Stored data entries:
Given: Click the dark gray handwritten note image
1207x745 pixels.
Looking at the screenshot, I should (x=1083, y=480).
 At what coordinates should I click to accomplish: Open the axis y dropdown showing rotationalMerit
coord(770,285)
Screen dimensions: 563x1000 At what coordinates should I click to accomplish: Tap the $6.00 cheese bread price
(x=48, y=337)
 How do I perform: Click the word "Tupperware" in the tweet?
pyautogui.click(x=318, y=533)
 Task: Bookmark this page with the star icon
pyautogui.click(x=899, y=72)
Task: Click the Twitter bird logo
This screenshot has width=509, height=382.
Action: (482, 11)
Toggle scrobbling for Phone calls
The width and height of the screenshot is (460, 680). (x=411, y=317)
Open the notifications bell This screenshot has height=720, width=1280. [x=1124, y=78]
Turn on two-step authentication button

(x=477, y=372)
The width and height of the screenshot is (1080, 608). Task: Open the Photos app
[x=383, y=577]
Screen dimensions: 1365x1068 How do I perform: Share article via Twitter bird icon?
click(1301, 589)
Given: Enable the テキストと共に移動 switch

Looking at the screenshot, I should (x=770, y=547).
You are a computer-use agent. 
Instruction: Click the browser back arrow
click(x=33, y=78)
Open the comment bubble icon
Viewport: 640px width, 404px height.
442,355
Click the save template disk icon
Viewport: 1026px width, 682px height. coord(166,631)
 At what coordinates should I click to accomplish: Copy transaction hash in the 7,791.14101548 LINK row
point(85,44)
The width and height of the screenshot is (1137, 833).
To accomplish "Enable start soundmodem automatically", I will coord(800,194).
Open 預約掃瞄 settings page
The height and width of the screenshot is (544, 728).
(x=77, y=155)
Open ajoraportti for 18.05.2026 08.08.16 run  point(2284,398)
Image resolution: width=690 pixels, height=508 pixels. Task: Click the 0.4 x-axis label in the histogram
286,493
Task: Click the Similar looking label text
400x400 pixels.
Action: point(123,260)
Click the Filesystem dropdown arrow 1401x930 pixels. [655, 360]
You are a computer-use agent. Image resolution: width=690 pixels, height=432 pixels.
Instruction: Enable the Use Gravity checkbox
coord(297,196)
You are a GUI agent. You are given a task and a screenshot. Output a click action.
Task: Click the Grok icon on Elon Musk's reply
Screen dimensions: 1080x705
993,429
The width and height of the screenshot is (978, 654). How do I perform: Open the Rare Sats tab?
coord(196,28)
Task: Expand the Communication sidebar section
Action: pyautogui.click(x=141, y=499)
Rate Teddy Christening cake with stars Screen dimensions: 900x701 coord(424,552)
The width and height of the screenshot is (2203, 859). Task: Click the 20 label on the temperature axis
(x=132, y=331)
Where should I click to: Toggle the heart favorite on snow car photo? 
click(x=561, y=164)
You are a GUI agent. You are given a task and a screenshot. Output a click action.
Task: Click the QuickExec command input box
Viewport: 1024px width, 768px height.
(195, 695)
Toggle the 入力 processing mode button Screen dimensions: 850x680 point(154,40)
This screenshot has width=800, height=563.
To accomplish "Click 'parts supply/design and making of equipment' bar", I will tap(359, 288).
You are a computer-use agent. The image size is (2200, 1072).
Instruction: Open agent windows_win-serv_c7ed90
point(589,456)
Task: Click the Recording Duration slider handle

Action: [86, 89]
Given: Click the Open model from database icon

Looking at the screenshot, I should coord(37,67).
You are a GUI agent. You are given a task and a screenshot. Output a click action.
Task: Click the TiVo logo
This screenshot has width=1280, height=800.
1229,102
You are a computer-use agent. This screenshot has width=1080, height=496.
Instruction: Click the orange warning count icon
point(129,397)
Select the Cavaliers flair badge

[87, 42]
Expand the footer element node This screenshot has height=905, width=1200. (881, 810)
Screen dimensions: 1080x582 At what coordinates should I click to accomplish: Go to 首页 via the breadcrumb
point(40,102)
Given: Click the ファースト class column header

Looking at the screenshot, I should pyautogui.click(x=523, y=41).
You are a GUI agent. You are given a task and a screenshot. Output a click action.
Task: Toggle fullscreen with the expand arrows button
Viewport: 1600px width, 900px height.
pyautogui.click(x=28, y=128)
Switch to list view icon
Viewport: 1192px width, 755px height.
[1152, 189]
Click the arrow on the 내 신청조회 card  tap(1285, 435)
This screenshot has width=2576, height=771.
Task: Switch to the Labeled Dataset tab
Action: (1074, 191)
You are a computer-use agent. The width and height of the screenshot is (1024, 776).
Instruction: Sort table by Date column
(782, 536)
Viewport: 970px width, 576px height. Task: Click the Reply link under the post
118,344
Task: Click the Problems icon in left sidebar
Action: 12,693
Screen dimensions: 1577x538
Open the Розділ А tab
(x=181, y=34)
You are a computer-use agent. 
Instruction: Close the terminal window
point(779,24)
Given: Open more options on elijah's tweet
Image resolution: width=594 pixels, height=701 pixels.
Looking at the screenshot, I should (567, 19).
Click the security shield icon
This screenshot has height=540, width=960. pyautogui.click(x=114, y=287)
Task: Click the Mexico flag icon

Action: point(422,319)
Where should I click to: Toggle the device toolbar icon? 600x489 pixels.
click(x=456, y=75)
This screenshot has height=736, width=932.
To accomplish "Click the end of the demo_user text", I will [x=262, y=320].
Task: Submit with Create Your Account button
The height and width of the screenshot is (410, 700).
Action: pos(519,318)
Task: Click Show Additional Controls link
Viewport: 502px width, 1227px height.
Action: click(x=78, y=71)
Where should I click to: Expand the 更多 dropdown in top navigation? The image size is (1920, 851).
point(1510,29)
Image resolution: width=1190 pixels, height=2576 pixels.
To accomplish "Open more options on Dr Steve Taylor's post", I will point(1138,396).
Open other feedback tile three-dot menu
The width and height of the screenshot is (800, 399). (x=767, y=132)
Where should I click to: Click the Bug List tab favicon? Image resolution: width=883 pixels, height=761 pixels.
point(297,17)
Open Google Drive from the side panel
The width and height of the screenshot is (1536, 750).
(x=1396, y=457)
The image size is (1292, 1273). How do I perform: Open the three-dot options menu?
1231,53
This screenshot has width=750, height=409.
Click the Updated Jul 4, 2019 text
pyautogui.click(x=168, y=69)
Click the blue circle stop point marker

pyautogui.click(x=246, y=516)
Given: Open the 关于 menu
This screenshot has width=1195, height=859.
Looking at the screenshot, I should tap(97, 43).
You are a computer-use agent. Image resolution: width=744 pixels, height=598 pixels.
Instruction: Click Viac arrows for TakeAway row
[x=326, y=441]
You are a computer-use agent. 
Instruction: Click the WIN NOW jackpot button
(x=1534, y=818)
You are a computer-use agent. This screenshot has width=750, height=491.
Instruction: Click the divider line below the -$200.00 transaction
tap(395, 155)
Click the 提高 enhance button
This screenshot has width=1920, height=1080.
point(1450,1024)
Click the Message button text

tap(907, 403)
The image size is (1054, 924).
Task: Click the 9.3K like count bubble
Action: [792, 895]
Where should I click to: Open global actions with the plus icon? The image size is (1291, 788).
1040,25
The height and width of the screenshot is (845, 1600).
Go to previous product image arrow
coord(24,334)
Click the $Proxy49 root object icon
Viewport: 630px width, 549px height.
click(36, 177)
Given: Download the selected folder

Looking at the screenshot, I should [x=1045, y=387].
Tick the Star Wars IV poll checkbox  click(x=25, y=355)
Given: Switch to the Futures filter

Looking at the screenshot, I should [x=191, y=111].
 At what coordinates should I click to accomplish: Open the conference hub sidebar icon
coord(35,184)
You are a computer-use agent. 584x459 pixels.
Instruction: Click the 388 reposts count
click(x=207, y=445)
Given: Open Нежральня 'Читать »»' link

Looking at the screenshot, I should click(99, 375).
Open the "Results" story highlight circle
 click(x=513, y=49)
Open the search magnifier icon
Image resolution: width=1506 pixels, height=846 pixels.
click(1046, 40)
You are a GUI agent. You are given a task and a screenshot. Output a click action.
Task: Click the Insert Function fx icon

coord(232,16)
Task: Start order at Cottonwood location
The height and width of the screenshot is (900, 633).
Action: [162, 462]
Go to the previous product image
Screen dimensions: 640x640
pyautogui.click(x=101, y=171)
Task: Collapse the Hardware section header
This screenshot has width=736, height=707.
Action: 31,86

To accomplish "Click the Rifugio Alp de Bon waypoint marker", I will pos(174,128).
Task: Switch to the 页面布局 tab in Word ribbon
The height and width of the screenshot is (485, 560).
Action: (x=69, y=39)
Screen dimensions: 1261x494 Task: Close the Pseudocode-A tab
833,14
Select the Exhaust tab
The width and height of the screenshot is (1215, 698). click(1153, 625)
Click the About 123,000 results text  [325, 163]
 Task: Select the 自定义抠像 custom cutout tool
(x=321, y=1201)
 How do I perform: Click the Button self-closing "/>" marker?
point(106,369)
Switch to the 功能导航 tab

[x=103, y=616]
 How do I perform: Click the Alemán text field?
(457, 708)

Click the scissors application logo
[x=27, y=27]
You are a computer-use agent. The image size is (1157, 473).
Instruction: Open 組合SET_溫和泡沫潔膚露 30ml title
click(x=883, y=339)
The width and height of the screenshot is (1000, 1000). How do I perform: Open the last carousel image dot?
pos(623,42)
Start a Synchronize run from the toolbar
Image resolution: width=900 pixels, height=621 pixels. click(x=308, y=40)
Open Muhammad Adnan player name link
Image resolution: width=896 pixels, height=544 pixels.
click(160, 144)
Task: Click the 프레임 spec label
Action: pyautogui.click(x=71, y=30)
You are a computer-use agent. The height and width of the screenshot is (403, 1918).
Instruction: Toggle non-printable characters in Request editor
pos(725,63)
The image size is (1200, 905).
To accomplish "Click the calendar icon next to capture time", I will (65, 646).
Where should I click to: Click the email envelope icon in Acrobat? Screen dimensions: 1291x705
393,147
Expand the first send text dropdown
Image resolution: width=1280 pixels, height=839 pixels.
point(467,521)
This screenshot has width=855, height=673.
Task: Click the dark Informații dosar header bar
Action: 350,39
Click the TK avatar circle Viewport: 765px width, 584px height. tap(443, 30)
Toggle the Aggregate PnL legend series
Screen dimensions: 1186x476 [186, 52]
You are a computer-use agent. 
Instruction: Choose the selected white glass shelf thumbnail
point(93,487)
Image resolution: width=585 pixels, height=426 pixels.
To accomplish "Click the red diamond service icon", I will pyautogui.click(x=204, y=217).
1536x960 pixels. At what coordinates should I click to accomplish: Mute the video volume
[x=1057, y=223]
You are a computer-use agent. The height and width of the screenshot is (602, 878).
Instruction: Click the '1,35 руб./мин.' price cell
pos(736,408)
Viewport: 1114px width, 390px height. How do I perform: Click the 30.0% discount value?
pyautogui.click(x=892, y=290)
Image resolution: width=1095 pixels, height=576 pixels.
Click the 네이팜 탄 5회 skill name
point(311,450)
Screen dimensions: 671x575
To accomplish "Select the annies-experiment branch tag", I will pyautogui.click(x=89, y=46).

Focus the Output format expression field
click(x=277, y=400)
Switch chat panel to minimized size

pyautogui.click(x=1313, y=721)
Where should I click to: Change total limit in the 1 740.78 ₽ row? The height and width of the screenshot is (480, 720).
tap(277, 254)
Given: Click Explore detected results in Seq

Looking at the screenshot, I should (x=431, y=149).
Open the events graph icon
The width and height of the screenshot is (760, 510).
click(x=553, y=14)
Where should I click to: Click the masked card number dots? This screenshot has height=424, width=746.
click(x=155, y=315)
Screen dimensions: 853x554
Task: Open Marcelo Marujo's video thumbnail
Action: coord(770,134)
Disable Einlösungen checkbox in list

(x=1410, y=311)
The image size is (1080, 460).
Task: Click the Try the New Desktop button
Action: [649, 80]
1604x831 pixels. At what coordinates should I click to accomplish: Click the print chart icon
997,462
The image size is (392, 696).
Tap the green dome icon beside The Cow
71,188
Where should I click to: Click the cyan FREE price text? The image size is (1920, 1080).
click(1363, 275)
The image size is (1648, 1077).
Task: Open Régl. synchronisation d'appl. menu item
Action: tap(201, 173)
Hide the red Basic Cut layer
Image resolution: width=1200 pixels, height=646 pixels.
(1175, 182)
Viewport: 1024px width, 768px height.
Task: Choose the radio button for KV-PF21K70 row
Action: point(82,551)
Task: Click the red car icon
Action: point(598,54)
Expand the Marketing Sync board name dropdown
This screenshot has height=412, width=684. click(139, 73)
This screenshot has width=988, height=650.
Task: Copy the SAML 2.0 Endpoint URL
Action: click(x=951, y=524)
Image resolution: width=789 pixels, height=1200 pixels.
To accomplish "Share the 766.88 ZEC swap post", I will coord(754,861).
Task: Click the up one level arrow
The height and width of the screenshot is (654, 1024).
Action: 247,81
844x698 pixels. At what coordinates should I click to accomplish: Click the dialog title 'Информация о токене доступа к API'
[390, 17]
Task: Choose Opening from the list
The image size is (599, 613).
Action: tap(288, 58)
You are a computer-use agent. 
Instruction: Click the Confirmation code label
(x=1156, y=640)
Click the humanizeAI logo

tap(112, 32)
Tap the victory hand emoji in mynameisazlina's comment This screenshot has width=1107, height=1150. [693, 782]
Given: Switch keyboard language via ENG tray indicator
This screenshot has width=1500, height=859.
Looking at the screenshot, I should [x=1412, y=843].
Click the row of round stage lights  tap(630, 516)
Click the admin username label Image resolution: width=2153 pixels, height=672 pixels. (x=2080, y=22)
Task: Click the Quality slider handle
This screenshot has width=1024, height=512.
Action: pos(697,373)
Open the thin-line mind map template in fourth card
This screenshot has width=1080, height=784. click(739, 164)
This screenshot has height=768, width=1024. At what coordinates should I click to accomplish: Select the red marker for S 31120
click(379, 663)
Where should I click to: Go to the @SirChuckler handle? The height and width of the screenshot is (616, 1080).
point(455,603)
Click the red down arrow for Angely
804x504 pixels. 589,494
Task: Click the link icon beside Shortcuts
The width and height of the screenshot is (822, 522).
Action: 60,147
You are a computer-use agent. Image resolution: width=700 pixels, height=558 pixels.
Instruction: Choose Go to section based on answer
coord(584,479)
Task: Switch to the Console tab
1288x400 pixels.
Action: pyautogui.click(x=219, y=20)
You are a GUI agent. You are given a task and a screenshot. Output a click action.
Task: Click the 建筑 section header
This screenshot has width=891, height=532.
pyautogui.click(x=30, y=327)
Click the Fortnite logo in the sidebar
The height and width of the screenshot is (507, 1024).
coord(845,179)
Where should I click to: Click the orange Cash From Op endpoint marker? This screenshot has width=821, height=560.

*WHAT THE TASK ASKS*
Return every line from the entries above that includes the word "more".

*WORKED SOLUTION*
Given: Open more options on elijah's tweet
To accomplish "Open more options on Dr Steve Taylor's post", I will point(1138,396).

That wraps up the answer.